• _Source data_
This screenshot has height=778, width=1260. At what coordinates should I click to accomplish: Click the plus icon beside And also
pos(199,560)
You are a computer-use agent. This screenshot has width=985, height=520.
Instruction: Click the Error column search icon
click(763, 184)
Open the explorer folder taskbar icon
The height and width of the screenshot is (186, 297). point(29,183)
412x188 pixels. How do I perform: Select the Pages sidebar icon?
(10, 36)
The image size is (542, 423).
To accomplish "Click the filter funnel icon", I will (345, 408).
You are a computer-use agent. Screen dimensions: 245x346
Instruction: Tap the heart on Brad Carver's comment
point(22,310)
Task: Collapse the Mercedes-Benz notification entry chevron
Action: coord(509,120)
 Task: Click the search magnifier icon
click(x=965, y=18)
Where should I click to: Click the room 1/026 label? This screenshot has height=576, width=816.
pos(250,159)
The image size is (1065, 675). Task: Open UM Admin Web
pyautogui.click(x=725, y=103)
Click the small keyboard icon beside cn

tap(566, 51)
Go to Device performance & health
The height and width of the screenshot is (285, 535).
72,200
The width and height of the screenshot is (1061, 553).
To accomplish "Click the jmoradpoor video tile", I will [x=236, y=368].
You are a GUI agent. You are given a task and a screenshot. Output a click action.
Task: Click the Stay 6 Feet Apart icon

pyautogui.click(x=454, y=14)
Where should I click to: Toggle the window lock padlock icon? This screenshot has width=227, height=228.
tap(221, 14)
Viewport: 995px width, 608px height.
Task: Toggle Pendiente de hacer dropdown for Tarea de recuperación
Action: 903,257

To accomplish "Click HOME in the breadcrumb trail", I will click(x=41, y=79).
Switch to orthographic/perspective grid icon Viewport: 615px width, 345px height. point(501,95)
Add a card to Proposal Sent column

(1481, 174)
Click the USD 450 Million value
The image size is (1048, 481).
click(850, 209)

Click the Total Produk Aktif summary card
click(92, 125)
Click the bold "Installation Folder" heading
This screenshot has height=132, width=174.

• _Directions for this task_
Wherever a line in the data above contains the word "computer", copy that line.

• _Solution to the exercise_
You are a computer-use agent. This screenshot has width=985, height=520.
You are a computer-use agent. Screen dimensions: 245x346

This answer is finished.